++++ Records for the exercise
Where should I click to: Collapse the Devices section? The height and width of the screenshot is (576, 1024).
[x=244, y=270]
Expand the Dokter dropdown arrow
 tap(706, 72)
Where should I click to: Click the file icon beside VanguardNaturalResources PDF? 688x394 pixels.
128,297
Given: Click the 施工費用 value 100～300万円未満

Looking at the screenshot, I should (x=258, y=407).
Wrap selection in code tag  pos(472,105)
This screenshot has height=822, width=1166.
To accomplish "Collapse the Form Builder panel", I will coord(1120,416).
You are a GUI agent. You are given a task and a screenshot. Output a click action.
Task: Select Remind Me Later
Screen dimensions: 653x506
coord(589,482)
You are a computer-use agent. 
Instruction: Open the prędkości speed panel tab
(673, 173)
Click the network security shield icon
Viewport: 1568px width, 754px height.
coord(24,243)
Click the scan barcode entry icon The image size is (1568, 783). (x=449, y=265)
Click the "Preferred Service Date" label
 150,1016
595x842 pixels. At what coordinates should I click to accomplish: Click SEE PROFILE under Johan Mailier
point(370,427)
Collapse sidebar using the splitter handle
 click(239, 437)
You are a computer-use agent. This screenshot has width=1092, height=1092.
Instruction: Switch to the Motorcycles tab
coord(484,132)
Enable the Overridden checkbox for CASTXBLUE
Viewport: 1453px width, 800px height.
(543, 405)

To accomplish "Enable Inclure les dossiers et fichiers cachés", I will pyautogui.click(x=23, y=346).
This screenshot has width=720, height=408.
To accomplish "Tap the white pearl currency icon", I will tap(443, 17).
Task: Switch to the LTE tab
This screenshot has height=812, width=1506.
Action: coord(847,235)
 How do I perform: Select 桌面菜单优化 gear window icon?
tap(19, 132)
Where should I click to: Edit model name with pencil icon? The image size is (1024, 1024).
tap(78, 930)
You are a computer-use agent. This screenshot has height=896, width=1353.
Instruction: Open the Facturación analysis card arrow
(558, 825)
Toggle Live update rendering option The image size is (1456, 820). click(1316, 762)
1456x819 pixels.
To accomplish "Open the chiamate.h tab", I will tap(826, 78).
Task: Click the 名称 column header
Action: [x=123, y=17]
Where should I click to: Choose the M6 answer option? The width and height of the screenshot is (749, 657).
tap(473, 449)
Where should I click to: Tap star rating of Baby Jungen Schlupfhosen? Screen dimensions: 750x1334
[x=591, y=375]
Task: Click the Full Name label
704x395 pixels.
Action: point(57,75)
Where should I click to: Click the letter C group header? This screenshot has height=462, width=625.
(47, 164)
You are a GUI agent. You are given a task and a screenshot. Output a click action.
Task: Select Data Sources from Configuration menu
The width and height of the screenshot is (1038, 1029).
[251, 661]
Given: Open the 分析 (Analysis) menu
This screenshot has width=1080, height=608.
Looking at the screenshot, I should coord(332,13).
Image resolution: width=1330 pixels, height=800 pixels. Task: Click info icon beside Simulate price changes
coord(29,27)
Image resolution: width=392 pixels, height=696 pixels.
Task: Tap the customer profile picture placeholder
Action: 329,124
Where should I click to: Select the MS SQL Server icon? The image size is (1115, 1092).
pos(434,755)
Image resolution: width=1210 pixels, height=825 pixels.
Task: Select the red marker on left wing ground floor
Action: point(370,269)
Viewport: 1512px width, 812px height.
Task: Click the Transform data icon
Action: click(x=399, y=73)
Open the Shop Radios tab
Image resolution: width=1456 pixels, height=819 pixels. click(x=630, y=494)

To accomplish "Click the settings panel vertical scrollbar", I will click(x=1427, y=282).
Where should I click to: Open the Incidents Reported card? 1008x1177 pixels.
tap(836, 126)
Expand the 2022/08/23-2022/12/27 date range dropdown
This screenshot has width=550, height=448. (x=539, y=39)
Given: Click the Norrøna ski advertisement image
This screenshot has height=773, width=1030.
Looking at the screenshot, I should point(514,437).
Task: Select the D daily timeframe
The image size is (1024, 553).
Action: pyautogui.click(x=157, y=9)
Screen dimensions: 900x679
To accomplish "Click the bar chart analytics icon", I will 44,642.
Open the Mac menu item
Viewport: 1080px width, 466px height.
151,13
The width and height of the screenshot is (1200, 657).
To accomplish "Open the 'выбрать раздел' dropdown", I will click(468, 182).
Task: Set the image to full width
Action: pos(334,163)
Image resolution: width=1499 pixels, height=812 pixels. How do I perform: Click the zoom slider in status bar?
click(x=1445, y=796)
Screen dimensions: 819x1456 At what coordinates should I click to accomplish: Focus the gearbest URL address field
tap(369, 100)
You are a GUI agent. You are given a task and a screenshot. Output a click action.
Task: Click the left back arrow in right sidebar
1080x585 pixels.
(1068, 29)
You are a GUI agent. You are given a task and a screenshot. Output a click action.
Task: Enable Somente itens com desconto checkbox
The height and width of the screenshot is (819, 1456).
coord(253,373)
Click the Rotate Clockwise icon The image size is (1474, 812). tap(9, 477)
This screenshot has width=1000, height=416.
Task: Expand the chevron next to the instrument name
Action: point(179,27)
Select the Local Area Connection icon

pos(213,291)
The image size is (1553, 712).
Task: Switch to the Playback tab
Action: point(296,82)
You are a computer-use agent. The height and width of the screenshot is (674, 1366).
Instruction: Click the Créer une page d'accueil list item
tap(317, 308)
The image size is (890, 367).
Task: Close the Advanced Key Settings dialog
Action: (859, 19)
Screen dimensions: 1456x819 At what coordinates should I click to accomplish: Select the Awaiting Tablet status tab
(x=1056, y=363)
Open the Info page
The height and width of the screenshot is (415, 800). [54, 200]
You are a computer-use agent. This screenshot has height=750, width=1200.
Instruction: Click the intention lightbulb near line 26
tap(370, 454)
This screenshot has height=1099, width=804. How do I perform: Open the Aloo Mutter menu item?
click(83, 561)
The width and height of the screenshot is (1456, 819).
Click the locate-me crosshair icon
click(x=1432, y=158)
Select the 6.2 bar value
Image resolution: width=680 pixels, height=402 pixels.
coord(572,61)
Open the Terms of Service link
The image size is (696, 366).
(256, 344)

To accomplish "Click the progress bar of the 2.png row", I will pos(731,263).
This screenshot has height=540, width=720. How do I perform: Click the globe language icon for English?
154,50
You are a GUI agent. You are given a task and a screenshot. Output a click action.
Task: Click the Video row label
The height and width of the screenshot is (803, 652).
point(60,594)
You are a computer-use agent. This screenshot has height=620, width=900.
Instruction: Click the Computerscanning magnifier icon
++++++++
Problem to work on => Please copy the data lines starting at the line that contains "will pyautogui.click(x=23, y=346)." and ending after the line that contains "Looking at the screenshot, I should coord(332,13).", with both of those lines included.

The completed task =>
To accomplish "Enable Inclure les dossiers et fichiers cachés", I will pyautogui.click(x=23, y=346).
This screenshot has width=720, height=408.
To accomplish "Tap the white pearl currency icon", I will tap(443, 17).
Task: Switch to the LTE tab
This screenshot has height=812, width=1506.
Action: coord(847,235)
 How do I perform: Select 桌面菜单优化 gear window icon?
tap(19, 132)
Where should I click to: Edit model name with pencil icon? The image size is (1024, 1024).
tap(78, 930)
You are a computer-use agent. This screenshot has height=896, width=1353.
Instruction: Open the Facturación analysis card arrow
(558, 825)
Toggle Live update rendering option The image size is (1456, 820). click(1316, 762)
1456x819 pixels.
To accomplish "Open the chiamate.h tab", I will tap(826, 78).
Task: Click the 名称 column header
Action: [x=123, y=17]
Where should I click to: Choose the M6 answer option? The width and height of the screenshot is (749, 657).
tap(473, 449)
Where should I click to: Tap star rating of Baby Jungen Schlupfhosen? Screen dimensions: 750x1334
[x=591, y=375]
Task: Click the Full Name label
704x395 pixels.
Action: point(57,75)
Where should I click to: Click the letter C group header? This screenshot has height=462, width=625.
(47, 164)
You are a GUI agent. You are given a task and a screenshot. Output a click action.
Task: Select Data Sources from Configuration menu
The width and height of the screenshot is (1038, 1029).
[251, 661]
Given: Open the 分析 (Analysis) menu
This screenshot has width=1080, height=608.
Looking at the screenshot, I should coord(332,13).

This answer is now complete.